Now, $k$ can be any possible number of boys on the team (from 0 boys up to $n$ boys, or up to $K$ boys if $K$ is smaller than $n$).
If you add up the ways to form a team for ALL possible numbers of boys (like 0 boys, 1 boy, 2 boys, and so on, up to the maximum possible number of boys), you must get the total number of ways to pick $n$ students from $N$.
So, $\sum_{k} \binom{K}{k}\binom{N-K}{n-k}$ represents all the different ways to pick your team, just categorized by how many boys are on it. This sum MUST equal the total number of ways to pick a team, which is $\binom{N}{n}$.
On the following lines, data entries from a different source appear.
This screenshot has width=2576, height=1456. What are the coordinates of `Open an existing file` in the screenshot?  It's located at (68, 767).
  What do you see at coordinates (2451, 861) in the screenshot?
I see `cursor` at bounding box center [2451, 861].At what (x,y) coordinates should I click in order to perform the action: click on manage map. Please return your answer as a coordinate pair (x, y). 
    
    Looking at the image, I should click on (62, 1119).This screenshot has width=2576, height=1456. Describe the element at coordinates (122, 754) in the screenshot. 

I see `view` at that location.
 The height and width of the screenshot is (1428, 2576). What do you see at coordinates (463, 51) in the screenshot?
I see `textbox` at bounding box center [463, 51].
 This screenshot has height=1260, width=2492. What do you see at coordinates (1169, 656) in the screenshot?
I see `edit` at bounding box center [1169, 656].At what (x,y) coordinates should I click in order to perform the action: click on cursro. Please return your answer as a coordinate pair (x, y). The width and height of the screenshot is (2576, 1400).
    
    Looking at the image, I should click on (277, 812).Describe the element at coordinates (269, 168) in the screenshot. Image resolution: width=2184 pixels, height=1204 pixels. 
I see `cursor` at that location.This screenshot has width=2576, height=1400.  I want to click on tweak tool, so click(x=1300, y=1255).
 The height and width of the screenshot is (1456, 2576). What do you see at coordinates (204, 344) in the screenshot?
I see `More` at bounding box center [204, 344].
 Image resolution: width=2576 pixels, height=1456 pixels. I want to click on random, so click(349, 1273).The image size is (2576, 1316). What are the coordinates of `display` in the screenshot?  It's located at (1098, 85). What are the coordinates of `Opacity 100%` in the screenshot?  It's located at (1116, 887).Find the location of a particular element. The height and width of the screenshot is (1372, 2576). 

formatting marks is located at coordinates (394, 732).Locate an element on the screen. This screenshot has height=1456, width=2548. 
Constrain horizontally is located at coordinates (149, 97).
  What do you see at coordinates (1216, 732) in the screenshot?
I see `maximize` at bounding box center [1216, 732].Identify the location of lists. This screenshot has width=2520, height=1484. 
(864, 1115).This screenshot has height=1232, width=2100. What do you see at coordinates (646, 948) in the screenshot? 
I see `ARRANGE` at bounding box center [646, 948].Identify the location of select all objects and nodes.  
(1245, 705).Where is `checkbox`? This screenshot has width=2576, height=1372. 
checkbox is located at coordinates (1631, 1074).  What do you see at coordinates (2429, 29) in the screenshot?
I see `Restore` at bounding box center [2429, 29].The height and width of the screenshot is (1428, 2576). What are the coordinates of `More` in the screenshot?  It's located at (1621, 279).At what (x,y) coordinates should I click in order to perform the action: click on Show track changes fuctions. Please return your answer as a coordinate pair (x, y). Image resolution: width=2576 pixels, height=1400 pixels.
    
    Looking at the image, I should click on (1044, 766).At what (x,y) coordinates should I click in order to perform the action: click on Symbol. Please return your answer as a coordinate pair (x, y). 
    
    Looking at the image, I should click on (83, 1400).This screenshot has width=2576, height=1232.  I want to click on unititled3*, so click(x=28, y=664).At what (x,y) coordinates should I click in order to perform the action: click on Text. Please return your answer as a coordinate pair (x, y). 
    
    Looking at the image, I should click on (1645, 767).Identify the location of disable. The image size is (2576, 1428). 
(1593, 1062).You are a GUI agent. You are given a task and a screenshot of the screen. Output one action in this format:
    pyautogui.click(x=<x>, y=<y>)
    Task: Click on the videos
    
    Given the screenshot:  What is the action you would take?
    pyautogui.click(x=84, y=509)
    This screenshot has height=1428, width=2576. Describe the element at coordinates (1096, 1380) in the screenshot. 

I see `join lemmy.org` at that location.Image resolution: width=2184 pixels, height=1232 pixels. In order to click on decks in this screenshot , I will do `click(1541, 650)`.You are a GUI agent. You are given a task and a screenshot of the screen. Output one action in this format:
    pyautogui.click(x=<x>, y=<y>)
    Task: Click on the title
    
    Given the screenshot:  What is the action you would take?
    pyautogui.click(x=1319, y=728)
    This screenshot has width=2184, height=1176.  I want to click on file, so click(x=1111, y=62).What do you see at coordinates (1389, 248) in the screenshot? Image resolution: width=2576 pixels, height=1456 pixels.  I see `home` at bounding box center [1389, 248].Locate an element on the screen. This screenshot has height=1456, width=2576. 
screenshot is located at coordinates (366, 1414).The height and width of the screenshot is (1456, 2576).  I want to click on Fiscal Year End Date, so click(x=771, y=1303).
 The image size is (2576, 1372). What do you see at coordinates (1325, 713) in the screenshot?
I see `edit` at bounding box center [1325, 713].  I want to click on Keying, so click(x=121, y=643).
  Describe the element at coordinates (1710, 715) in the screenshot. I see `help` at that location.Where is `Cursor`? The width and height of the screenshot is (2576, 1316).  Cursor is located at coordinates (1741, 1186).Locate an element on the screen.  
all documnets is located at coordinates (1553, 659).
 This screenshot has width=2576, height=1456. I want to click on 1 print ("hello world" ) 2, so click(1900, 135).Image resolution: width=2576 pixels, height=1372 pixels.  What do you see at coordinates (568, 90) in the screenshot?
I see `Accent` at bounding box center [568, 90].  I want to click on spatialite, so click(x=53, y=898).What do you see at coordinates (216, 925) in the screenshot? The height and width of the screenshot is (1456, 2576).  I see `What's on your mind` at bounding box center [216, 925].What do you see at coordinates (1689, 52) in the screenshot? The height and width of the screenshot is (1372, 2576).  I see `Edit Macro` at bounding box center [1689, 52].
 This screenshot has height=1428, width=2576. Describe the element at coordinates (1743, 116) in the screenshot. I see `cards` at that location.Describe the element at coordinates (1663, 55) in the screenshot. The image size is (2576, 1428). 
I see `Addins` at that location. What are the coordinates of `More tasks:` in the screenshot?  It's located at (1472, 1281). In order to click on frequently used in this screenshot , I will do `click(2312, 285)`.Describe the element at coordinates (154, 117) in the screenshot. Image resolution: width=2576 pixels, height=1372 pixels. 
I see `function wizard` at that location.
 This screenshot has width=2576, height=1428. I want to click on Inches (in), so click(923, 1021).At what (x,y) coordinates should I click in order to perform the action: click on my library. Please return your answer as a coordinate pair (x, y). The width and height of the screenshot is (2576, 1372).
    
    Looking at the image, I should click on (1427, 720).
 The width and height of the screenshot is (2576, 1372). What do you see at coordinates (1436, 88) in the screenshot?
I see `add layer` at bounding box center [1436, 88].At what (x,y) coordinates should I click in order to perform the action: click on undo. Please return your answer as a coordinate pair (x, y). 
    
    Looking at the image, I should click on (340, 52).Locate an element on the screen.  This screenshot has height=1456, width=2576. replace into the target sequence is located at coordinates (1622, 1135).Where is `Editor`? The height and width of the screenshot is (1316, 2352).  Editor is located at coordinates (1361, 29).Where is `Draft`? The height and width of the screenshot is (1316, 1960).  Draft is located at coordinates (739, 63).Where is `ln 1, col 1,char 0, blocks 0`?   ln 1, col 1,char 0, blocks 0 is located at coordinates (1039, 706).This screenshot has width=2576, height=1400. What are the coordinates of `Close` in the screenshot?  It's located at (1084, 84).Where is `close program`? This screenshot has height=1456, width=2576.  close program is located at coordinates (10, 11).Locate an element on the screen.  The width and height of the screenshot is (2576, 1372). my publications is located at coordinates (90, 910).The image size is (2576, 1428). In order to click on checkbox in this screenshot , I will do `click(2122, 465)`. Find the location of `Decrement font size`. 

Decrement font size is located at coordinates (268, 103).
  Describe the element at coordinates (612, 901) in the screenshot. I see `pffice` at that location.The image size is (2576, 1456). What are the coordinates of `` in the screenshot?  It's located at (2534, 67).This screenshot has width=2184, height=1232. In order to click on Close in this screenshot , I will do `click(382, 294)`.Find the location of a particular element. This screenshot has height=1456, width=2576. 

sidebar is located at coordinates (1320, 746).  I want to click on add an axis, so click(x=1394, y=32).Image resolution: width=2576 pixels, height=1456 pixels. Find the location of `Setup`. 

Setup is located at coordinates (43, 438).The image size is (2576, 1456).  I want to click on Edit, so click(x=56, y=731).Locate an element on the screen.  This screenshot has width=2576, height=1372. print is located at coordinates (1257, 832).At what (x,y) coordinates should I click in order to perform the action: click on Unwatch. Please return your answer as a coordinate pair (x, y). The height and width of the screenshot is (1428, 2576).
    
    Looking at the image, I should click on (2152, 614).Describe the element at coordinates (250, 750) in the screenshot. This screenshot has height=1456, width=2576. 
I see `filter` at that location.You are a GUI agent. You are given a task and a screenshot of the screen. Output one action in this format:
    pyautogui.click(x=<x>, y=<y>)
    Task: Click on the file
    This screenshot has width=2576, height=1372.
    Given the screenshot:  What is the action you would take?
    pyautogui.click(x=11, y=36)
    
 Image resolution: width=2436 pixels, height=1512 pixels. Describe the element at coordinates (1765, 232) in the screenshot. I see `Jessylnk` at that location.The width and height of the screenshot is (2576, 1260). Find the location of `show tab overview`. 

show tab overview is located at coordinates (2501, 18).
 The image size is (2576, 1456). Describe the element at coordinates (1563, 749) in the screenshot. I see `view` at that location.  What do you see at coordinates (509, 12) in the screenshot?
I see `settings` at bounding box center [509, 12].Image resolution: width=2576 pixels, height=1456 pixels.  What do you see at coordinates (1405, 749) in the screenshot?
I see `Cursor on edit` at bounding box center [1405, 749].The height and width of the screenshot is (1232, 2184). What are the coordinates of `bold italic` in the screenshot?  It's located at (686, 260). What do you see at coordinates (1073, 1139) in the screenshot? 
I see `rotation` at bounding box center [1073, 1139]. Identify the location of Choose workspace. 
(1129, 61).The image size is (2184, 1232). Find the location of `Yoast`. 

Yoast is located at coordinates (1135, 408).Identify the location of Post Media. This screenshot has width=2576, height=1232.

This means we have proven **Vandermonde's Identity**: $\sum_{k} \binom{K}{k}\binom{N-K}{n-k} = \binom{N}{n}$.

(A super smart way to think about this, just like the hint suggests, is using polynomial expansion! If you expand $(1+x)^N$ and also expand $(1+x)^K (1+x)^{N-K}$ using the binomial theorem, the coefficient of $x^n$ on both sides has to be the same. On the left side, it's $\binom{N}{n}$. On the right side, when you multiply the two expanded parts, to get $x^n$, you need to combine an $x^k$ from the first part with an $x^{n-k}$ from the second part. Adding up all these combinations gives you $\sum_{k} \binom{K}{k}\binom{N-K}{n-k}$. Since the expressions are equal, their coefficients must be too!)

Now, let's put this back into our probability sum for the hypergeometric distribution:
$\sum_{k} P(X=k) = \frac{\sum_{k} \binom{K}{k}\binom{N-K}{n-k}}{\binom{N}{n}}$

Since we just showed that $\sum_{k} \binom{K}{k}\binom{N-K}{n-k}$ is exactly the same as $\binom{N}{n}$ (thanks to Vandermonde's Identity!), we can substitute that into our equation:

$\sum_{k} P(X=k) = \frac{\binom{N}{n}}{\binom{N}{n}}$

And since anything divided by itself is 1 (as long as it's not zero, and $\binom{N}{n}$ won't be zero here!), we get:

$\sum_{k} P(X=k) = 1$

So there you have it! All the probabilities for the hypergeometric distribution add up to 1, just like they should for any proper probability distribution!